Oxidative stress biomarkers did not correlate with improvements in clinical symptoms or cumulative drug dosage in our study and may thus be considered as trait markers. Alternatively, oxidative stress is an epiphenomenon which is not closely related to the pathogenesis of schizophrenia or major depression and is rather caused by an unhealthy lifestyle, including cigarette smoking, reduced physical activity and the preference of sweet and fatty food. Our study results may differ from previous ones since we have taken into account multiple potential confounding factors.

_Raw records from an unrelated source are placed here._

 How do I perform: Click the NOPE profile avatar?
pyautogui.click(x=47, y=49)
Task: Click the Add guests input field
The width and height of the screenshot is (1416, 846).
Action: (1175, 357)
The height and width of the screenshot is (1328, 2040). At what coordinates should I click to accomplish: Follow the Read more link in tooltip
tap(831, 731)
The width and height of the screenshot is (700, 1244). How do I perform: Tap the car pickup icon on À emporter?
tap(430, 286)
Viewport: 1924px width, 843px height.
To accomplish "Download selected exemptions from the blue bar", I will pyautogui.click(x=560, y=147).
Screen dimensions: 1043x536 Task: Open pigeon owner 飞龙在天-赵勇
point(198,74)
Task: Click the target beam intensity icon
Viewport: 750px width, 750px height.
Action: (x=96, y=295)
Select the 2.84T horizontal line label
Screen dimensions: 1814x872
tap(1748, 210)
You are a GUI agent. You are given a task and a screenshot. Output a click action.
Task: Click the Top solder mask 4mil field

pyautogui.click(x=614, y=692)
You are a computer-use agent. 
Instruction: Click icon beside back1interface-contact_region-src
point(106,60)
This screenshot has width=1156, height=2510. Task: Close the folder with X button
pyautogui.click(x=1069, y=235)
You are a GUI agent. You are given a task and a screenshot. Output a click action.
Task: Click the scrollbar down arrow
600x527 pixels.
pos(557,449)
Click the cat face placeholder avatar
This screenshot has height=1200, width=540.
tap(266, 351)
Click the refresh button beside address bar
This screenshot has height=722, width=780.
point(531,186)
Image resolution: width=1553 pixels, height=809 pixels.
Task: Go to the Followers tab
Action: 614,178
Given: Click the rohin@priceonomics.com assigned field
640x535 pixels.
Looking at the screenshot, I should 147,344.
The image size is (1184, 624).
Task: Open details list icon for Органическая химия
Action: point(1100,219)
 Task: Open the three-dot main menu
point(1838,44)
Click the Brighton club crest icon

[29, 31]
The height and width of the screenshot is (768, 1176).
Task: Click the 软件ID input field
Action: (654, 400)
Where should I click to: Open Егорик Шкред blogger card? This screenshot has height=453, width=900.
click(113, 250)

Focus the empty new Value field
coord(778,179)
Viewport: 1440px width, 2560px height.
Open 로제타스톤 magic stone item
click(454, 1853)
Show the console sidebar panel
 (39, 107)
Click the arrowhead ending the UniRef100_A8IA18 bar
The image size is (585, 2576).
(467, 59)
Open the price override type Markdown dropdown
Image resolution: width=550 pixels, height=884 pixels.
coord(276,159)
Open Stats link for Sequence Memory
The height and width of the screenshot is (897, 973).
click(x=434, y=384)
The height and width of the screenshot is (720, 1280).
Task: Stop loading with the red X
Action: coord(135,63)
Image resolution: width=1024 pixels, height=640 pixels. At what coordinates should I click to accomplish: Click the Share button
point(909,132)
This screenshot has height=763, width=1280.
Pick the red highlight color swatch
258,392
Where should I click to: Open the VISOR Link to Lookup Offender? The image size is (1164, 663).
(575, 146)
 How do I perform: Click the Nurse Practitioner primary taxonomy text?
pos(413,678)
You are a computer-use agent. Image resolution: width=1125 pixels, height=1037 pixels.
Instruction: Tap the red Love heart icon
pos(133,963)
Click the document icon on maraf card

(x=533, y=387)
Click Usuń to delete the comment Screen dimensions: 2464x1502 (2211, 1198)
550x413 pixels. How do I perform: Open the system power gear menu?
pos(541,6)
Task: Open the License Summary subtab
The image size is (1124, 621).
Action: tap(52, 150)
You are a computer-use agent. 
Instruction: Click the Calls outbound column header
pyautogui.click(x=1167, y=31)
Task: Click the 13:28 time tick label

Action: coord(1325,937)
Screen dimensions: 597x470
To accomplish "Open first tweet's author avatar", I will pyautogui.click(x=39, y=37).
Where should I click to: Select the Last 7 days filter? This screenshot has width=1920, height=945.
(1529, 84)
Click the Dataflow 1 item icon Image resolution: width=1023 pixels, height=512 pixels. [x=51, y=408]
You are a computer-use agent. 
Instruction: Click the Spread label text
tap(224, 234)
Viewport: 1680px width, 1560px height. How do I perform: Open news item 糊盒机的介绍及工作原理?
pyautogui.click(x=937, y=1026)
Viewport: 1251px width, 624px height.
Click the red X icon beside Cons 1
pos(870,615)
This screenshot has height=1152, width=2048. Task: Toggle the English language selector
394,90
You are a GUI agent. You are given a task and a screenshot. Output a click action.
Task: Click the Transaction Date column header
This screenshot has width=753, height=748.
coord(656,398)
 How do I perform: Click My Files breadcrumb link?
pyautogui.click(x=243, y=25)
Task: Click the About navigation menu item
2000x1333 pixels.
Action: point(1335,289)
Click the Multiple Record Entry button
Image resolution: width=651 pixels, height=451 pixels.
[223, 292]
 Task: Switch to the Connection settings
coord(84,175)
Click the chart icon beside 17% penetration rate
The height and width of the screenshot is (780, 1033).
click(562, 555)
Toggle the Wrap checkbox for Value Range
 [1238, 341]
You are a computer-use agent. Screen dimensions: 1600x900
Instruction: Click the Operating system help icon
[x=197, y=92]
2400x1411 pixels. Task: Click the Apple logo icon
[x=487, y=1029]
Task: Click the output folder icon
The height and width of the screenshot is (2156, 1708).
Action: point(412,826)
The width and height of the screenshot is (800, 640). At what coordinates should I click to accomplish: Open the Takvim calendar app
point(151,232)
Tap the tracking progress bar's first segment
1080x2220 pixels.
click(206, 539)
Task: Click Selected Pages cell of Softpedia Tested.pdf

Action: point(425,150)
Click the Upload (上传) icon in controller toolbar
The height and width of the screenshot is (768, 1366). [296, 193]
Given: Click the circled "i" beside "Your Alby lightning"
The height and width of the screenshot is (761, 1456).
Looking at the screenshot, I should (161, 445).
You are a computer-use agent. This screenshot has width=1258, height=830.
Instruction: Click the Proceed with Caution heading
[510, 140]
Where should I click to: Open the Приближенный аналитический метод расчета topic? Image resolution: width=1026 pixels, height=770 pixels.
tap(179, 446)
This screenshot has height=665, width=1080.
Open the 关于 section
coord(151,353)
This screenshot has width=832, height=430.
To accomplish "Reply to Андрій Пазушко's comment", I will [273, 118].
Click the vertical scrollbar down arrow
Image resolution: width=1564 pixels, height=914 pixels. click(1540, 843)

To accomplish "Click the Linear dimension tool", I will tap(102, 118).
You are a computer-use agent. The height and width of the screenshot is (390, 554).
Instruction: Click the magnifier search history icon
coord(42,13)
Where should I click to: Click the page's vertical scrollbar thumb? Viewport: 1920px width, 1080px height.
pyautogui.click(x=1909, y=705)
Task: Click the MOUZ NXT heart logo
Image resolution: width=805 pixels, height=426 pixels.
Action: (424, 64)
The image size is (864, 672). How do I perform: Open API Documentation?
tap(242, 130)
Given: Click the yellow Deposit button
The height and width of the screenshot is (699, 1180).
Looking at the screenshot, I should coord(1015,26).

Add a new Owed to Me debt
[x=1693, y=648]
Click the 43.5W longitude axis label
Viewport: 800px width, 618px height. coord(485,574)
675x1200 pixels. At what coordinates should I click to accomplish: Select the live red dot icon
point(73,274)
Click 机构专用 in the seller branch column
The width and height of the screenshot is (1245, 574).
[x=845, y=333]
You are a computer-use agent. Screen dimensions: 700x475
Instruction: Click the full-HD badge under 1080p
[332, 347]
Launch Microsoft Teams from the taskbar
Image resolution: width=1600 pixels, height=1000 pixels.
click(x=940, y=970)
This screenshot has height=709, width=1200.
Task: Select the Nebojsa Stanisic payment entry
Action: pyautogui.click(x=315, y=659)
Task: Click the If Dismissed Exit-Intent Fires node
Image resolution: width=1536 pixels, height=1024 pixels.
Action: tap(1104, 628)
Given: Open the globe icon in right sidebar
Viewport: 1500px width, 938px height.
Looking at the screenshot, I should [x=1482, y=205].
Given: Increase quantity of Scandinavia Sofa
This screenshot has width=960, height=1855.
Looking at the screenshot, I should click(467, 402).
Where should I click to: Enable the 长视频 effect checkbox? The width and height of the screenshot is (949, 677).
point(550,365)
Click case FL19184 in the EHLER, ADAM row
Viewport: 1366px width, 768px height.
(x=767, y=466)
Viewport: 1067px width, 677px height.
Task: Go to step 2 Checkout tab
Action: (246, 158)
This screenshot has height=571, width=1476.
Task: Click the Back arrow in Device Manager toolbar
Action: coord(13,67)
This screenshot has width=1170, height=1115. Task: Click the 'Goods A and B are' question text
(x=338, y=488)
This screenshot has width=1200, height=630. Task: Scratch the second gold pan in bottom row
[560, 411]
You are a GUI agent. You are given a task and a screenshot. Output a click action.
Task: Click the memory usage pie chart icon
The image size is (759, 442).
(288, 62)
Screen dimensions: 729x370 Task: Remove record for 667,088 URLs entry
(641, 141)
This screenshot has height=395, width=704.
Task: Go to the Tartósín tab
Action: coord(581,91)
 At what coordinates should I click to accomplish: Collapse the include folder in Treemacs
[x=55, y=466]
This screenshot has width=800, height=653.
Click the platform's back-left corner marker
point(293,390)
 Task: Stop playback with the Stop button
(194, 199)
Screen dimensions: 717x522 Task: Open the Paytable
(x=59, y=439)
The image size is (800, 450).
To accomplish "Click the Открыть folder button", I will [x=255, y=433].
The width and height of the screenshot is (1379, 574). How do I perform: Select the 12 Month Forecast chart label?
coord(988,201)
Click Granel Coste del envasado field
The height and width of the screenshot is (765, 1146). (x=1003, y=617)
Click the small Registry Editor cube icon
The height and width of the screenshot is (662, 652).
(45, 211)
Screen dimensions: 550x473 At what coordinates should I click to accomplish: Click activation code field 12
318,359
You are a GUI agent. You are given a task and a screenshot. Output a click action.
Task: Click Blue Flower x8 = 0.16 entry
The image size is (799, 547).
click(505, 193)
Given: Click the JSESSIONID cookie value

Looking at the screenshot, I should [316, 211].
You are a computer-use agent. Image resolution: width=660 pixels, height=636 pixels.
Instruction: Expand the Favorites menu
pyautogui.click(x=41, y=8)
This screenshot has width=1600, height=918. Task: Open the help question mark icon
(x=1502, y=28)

For this explorative study with small group size, the results were presented without error probability correction. Another potential limitation of the present study is that the oxidative stress measurements may be influenced by changes in energy metabolism or associated with weight gain in the patient cohorts. However, we attempted to account for such effects and did not observe an association of any of the analytes with these characteristics in drug-naïve patients with schizophrenia and depression. We did not control for sleep habits and/or the presence of obstructive sleep apnea in the study population which might possibly interfere with oxidative stress parameters. The tested oxidative stress parameters were not related to age, sex, disease severity or cumulative drug dosage over the treatment period. In addition, sympathetic nervous system activation and cigarette smoking could be identified as potential confounders. Finally, the potential influence of age, sex, cannabis use, adipose tissue mass, severity of symptoms and the use of modern antipsychotic and antidepressant drugs after 6 weeks of treatment on the oxidative stress measures cannot be ruled out because of the relatively low number of investigated cases in this study. This will require re-testing in a larger patient cohort. The lacking differentiation of the applied ELISA between proBDNF and mature BDNF measurements is another limitation of the present study [27].

Conclusion

Based on our study in drug-naïve patients with schizophrenia and major depression, we suggest a disease-inherent association of oxidative stress related to lipid peroxidation in schizophrenia, while smoking may be the driving factor for an increased production of 8-iso-PGF2α in acutely ill patients with depression. Nevertheless, it still remains unclear if oxidative stress is a causal factor or an epiphenomenon after the prodromal disease phase. For instance, endocrine stress axis activation (a common feature of psychiatric disease) may be related to oxidative stress. Taken together, the results of this study highlight the importance of accounting for potential confounding factors such as age, sex, smoking, stress levels and other physiometric characteristics in biomarker-related studies of psychiatric disorders.